Die Angaben basieren auf der EU-weiten Statistik zu Einkommen und Lebensbedingungen, eine amtliche Hauptdatenquelle für die Messung von Armutsgefährdung und Lebensbedingungen in den EU-Mitgliedstaaten. Die Einschätzung zur Angemessenheit des Heizens liege im Ermessen der Befragten, erläuterten das Statistische Bundesamt. Es habe keine Einschränkung wie einen »Temperaturkorridor« bei der Befragung gegeben.

Die von der deutschen Bundesregierung verkündeten »Preisbremsen« sollten eigentlich bis Ende März gelten. Bundesfinanzminister Christian Lindner (FDP) hatte vor dem Hintergrund des Urteils des Bundesverfassungsgerichts gesagt, zum 31. Dezember werde der Wirtschaftsstabilisierungsfonds geschlossen – daraus werden die Preisbremsen finanziert. Die nötigen Kredite für 2023 sollen nun per Nachtragshaushalt abgesichert werden.

Die Bremsen für Strom und Gas waren im März eingeführt worden und galten rückwirkend auch für Januar und Februar. Sie sollten Verbraucher vor einer »Überforderung durch gestiegene Energiekosten infolge des Ukraine-Kriegs« bewahren. Die Preise wurden für 80 Prozent des Verbrauchs von Privathaushalten gedeckelt – für Strom bei 40 Cent und für Gas bei 12 Cent je Kilowattstunde. Kanzler Scholz sagte im Bundestag, die Regierung habe »Millionen Bürgerinnen und Bürgern und vielen Betrieben durch die enorm schwierige Zeit geholfen«.

Ergebnis der EU-Politik

Bei der finanziellen Überforderung bei Heizkosten liegt Deutschland mit einem Bevölkerungsanteil von 6,6 Prozent noch deutlich unter dem EU-Durchschnitt: In der Europäischen Union waren 2022 rund 9,3 Prozent der Bevölkerung nach eigener Einschätzung finanziell nicht in der Lage, ihre Wohnung oder ihr Haus angemessen warmzuhalten – 2021 waren es noch 6,9 Prozent.

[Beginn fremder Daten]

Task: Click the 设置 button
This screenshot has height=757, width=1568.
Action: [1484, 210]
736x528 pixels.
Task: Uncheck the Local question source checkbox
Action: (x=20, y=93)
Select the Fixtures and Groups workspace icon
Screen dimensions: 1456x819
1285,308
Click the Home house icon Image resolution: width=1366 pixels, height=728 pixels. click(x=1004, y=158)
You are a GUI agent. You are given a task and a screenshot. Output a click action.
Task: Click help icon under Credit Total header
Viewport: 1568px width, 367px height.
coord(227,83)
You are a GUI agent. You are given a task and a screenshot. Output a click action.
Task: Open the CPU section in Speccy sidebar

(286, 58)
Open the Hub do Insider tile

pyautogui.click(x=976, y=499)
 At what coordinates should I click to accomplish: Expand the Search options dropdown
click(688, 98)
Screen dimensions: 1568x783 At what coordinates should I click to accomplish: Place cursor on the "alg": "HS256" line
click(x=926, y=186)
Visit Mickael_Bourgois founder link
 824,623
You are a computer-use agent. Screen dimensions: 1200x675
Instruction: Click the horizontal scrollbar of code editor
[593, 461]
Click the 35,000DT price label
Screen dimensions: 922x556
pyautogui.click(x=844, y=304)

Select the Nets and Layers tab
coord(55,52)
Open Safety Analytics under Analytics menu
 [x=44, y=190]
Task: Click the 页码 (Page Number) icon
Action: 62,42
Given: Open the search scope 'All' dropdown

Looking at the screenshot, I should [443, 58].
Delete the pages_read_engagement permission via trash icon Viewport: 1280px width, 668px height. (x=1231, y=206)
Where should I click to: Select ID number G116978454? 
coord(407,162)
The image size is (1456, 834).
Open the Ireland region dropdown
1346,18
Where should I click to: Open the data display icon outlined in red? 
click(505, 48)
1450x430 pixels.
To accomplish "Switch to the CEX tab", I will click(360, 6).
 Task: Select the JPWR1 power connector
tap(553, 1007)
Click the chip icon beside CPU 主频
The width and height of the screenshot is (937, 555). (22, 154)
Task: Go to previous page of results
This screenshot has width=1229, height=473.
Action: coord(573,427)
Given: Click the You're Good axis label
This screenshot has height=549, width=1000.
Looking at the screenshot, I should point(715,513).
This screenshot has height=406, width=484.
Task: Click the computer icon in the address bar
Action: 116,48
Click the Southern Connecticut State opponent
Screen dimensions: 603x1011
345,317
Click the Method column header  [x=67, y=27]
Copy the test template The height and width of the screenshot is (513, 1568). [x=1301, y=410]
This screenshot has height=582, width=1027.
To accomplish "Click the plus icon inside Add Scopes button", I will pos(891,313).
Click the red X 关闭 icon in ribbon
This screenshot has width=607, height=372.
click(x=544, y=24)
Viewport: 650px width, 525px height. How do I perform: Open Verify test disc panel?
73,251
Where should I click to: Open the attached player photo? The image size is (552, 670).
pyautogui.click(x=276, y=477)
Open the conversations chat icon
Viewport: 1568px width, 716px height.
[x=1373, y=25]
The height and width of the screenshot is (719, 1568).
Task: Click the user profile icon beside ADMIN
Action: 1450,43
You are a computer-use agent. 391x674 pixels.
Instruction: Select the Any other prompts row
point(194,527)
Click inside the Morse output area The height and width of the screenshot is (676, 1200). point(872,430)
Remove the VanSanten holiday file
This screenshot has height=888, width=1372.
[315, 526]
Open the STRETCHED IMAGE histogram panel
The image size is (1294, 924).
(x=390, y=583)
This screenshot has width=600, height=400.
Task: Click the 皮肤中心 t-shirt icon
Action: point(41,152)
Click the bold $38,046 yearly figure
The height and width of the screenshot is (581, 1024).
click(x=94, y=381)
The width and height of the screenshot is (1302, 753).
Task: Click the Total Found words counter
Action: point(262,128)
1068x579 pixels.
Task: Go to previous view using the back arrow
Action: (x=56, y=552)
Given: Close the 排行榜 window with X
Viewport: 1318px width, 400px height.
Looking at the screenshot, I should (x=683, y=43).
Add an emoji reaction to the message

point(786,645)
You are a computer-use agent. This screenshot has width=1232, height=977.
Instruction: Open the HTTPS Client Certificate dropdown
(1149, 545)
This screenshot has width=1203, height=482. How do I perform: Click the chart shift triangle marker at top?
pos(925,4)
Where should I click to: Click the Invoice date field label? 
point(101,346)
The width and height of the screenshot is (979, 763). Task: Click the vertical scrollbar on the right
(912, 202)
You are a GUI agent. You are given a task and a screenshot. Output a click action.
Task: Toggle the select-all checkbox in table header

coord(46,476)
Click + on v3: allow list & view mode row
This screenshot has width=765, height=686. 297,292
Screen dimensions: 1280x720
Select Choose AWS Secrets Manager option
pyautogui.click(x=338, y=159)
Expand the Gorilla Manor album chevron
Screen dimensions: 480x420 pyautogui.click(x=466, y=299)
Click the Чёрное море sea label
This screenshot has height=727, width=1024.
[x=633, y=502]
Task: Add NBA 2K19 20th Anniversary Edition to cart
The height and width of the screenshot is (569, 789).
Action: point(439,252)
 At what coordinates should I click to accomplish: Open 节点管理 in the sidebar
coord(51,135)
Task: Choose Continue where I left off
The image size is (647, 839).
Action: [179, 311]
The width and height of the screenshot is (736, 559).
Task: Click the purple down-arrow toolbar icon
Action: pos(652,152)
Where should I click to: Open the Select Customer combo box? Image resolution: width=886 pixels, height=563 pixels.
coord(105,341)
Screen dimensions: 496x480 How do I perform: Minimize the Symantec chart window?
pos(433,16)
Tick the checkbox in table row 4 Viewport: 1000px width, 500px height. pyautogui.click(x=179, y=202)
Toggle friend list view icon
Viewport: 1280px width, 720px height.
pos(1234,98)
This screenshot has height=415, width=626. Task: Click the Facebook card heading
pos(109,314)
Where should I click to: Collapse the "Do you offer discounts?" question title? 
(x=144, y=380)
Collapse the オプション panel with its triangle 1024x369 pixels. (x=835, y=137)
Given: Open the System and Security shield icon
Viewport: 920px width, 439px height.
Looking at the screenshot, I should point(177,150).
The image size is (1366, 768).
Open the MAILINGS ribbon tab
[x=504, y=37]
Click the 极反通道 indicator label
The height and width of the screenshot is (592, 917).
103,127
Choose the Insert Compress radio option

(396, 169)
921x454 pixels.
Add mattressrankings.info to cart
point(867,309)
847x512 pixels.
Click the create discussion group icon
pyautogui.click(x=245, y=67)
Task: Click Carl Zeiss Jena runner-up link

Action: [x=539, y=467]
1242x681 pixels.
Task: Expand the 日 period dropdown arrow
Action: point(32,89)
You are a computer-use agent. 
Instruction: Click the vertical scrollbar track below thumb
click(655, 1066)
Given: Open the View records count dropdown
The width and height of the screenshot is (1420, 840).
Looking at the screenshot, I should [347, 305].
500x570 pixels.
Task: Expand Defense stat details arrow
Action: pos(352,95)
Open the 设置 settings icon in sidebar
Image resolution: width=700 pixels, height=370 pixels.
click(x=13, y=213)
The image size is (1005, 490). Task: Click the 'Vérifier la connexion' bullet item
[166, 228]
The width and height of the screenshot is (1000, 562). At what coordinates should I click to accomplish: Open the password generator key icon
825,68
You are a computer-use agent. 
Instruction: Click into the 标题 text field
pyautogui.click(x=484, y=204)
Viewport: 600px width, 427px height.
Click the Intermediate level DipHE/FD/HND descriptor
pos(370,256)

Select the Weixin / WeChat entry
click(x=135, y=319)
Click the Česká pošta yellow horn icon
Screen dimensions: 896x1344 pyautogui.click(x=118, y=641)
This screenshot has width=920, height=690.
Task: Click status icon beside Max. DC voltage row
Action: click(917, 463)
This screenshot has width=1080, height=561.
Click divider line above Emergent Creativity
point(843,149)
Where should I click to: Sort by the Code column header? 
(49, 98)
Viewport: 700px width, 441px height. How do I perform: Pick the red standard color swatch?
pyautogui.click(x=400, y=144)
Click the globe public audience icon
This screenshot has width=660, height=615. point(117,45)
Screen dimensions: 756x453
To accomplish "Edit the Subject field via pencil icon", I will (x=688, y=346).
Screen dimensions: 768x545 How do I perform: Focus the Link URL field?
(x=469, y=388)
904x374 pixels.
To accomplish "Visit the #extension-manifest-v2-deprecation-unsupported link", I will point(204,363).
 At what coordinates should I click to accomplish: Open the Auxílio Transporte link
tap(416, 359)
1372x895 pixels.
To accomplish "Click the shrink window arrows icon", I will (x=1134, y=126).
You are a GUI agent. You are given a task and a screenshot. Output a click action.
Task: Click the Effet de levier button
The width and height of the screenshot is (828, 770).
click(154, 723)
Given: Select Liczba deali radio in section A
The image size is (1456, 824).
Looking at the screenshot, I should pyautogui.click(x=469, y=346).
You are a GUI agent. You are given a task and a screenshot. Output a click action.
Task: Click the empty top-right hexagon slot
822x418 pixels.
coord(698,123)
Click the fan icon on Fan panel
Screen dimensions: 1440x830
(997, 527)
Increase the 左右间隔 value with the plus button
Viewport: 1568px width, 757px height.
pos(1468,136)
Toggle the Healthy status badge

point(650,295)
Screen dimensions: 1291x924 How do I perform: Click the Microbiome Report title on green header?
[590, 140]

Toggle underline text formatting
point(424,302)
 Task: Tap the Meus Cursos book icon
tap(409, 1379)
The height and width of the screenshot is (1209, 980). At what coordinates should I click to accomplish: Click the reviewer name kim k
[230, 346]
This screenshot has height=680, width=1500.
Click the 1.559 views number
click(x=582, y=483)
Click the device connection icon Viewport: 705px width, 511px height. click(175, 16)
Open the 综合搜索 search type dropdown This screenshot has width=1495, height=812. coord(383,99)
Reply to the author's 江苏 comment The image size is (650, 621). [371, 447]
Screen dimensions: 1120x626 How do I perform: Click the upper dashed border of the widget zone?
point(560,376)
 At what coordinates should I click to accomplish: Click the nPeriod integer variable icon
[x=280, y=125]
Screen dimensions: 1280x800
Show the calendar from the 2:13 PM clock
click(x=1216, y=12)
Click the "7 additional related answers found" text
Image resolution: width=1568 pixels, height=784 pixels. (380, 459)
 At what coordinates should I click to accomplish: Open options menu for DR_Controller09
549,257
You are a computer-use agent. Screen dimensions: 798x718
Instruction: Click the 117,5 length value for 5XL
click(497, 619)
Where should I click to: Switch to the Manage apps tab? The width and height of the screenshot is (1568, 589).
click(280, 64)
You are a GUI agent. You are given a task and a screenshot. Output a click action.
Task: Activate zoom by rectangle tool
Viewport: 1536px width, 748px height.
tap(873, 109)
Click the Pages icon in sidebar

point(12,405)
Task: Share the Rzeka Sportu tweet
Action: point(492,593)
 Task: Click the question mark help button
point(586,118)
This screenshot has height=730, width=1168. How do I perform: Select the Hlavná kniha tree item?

Am häufigsten gaben Menschen in Bulgarien an, ihren Wohnraum nicht angemessen heizen zu können: Dort war gut jeder Fünfte (22,5 Prozent) betroffen. Es folgten Zypern (19,2) und Griechenland (18,7). Am niedrigsten war der Anteil in Finnland (1,4 Prozent) sowie in Luxemburg (2,1) und Slowenien (2,6).